> [What you have to do]: Having found the line that contains "Instruction: Switch to small stage layout", please retype only it and every line after it up to the end of the entries, exactly as written.

> [Records supplied]:
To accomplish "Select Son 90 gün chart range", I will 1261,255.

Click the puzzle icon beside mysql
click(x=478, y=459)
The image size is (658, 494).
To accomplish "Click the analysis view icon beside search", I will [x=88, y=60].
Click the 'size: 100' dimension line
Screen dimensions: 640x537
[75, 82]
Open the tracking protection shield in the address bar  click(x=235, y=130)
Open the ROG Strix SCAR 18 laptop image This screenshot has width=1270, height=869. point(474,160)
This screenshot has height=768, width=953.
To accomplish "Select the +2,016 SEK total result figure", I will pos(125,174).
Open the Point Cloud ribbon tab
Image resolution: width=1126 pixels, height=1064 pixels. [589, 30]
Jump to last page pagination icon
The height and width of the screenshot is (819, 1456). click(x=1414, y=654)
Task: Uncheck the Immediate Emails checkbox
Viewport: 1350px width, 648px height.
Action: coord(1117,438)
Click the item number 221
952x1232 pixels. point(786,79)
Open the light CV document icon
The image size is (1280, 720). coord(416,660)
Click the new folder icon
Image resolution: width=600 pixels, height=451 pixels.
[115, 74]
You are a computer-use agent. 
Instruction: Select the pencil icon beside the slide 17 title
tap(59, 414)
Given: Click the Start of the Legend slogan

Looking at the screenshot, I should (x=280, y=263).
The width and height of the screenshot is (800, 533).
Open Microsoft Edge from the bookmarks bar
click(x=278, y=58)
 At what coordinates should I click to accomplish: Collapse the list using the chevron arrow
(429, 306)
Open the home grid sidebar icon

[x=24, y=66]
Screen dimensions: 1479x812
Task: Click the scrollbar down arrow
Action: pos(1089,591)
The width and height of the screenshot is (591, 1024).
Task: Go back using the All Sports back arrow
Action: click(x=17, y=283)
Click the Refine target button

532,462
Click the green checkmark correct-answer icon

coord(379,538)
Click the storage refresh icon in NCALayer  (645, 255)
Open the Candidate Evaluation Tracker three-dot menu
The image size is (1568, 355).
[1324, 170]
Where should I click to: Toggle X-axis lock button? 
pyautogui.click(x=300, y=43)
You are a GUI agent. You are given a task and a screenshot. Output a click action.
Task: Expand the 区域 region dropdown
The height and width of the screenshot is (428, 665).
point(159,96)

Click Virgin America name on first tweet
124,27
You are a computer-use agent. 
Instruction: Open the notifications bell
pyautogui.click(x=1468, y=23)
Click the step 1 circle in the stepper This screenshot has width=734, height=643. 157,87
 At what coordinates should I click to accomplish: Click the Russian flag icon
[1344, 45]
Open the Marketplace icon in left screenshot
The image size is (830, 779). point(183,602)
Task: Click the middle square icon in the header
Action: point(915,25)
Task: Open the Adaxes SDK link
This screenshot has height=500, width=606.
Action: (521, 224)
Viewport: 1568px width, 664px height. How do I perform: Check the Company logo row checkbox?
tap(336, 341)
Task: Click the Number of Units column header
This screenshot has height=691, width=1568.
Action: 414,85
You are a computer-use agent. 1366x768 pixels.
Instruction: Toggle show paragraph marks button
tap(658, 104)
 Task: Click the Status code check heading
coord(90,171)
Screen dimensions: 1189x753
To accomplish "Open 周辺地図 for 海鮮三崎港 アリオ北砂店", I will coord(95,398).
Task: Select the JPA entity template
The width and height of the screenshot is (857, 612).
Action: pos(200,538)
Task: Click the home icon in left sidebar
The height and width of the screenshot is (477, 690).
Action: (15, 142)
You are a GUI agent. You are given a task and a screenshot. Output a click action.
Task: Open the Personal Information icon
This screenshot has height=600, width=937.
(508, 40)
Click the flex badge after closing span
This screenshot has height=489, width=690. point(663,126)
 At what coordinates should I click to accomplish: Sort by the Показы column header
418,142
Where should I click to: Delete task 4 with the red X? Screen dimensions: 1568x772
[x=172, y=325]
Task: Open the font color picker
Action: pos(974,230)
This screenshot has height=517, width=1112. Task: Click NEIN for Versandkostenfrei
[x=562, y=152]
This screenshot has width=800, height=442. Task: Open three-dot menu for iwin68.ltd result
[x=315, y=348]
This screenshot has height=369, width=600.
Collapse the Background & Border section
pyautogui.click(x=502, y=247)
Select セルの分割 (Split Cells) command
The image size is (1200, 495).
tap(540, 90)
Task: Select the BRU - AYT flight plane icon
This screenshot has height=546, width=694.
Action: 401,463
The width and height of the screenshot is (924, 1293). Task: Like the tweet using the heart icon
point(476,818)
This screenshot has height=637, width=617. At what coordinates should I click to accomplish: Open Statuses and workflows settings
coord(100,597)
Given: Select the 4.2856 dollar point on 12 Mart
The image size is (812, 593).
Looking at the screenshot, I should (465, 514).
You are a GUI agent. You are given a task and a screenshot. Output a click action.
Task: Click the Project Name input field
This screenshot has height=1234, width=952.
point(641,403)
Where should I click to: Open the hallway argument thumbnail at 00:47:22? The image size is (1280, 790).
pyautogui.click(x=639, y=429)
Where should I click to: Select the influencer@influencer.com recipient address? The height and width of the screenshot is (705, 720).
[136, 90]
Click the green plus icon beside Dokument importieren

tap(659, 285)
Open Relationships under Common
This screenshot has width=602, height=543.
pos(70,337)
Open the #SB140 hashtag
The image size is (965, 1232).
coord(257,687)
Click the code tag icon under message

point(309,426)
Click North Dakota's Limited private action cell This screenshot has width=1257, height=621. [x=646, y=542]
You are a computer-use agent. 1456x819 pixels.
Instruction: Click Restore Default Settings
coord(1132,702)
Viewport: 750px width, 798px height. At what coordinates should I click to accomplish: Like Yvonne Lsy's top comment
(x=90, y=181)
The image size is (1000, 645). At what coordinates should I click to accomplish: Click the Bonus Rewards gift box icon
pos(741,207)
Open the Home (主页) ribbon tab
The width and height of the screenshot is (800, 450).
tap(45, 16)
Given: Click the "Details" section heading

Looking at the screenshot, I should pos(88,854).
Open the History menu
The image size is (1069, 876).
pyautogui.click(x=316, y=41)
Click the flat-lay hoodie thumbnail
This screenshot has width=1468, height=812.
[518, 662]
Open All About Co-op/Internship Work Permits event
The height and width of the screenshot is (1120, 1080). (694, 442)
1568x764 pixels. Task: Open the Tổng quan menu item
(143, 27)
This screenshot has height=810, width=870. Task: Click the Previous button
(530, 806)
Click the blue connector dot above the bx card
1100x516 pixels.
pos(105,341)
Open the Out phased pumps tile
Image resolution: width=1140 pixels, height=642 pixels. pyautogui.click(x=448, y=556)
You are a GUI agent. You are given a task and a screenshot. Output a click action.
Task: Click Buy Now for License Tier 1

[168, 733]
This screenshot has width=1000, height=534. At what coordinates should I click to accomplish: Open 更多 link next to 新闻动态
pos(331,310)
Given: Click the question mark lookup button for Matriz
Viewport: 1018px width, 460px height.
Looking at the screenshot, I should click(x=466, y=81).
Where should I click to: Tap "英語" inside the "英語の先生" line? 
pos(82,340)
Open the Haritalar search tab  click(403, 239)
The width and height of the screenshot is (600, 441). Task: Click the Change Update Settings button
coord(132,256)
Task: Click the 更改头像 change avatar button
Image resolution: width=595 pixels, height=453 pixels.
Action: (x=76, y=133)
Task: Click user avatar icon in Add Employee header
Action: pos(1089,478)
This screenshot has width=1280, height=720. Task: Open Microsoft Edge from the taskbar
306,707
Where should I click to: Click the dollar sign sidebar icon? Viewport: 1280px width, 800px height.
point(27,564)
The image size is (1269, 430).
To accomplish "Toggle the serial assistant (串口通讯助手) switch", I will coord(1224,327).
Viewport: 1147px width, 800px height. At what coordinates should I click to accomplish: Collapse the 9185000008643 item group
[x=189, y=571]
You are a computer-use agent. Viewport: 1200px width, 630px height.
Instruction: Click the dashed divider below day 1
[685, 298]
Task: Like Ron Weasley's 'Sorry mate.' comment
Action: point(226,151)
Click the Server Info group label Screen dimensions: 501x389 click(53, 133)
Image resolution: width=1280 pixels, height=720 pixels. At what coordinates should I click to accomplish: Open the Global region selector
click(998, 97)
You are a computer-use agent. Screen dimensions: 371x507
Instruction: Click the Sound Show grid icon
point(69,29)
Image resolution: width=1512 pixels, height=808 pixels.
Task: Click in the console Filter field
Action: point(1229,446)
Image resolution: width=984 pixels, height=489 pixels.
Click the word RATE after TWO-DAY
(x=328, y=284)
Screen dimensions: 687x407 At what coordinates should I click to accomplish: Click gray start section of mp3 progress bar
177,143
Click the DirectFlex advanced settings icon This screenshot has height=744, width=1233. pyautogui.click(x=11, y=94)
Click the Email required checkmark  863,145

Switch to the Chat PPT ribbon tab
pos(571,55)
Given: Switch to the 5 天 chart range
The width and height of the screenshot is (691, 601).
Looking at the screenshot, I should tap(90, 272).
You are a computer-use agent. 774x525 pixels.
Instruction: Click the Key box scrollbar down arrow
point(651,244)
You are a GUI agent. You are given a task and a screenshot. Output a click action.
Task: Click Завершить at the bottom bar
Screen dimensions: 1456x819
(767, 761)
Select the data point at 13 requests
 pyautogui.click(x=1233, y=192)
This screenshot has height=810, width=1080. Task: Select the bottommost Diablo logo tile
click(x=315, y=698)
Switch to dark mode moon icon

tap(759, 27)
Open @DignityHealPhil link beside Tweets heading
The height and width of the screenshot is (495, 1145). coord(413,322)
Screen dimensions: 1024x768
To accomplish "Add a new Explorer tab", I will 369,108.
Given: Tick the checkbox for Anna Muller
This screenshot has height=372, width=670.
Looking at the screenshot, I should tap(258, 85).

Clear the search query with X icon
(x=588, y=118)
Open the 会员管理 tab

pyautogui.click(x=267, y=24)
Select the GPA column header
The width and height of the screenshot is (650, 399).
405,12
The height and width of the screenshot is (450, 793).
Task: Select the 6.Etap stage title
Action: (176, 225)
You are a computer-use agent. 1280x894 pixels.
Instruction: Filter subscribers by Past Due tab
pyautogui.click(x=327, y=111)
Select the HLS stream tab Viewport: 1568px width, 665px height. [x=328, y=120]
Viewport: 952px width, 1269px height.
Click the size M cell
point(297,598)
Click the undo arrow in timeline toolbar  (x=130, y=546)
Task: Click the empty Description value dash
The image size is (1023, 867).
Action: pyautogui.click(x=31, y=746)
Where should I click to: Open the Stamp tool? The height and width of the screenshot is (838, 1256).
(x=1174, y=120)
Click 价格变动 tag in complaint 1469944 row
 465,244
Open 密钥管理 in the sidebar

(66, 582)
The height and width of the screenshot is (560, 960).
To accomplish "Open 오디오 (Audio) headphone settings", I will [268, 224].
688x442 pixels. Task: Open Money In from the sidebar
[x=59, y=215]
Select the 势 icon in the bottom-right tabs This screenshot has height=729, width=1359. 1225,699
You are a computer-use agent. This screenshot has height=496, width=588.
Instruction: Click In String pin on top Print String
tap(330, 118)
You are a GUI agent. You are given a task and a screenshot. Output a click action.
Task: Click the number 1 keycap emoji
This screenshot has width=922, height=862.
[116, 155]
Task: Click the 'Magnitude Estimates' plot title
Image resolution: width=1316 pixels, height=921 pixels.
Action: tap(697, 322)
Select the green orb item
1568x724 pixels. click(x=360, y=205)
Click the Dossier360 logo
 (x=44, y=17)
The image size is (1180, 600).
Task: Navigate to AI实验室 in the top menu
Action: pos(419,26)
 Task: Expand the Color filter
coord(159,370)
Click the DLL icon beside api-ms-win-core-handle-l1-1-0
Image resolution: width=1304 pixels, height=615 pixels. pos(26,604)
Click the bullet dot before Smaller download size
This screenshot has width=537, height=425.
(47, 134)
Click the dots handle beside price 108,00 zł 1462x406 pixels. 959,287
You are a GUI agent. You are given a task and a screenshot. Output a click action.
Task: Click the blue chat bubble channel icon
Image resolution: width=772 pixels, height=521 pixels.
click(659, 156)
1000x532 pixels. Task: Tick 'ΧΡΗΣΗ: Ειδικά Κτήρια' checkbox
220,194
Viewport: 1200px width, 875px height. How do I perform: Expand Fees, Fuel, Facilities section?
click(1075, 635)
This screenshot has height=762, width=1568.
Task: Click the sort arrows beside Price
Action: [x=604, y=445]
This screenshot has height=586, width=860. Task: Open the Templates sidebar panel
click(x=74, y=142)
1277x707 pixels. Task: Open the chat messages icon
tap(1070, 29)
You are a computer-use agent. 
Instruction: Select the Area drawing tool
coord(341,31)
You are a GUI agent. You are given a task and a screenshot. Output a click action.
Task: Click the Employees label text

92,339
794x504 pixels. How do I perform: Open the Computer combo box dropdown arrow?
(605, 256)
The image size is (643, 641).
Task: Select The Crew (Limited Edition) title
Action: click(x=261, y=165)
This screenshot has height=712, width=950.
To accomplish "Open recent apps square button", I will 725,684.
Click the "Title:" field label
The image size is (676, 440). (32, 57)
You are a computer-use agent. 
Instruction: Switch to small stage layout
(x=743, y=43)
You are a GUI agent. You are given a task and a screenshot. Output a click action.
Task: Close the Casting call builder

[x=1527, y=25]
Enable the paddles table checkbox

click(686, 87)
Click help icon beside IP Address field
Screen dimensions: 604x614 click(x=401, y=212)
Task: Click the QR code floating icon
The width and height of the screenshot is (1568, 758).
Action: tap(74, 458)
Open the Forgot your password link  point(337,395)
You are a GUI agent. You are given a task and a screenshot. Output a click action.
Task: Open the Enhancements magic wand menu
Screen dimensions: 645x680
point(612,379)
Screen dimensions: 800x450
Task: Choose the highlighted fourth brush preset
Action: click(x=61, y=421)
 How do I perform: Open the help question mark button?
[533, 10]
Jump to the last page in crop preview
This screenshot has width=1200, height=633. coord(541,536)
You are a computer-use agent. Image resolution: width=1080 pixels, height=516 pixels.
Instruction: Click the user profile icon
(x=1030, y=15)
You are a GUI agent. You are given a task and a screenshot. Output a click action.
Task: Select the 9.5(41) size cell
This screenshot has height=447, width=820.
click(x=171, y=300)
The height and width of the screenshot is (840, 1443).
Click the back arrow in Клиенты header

> [Final answer]:
Instruction: Switch to small stage layout
(x=743, y=43)
You are a GUI agent. You are given a task and a screenshot. Output a click action.
Task: Close the Casting call builder

[x=1527, y=25]
Enable the paddles table checkbox

click(686, 87)
Click help icon beside IP Address field
Screen dimensions: 604x614 click(x=401, y=212)
Task: Click the QR code floating icon
The width and height of the screenshot is (1568, 758).
Action: tap(74, 458)
Open the Forgot your password link  point(337,395)
You are a GUI agent. You are given a task and a screenshot. Output a click action.
Task: Open the Enhancements magic wand menu
Screen dimensions: 645x680
point(612,379)
Screen dimensions: 800x450
Task: Choose the highlighted fourth brush preset
Action: click(x=61, y=421)
 How do I perform: Open the help question mark button?
[533, 10]
Jump to the last page in crop preview
This screenshot has width=1200, height=633. coord(541,536)
You are a computer-use agent. Image resolution: width=1080 pixels, height=516 pixels.
Instruction: Click the user profile icon
(x=1030, y=15)
You are a GUI agent. You are given a task and a screenshot. Output a click action.
Task: Select the 9.5(41) size cell
This screenshot has height=447, width=820.
click(x=171, y=300)
The height and width of the screenshot is (840, 1443).
Click the back arrow in Клиенты header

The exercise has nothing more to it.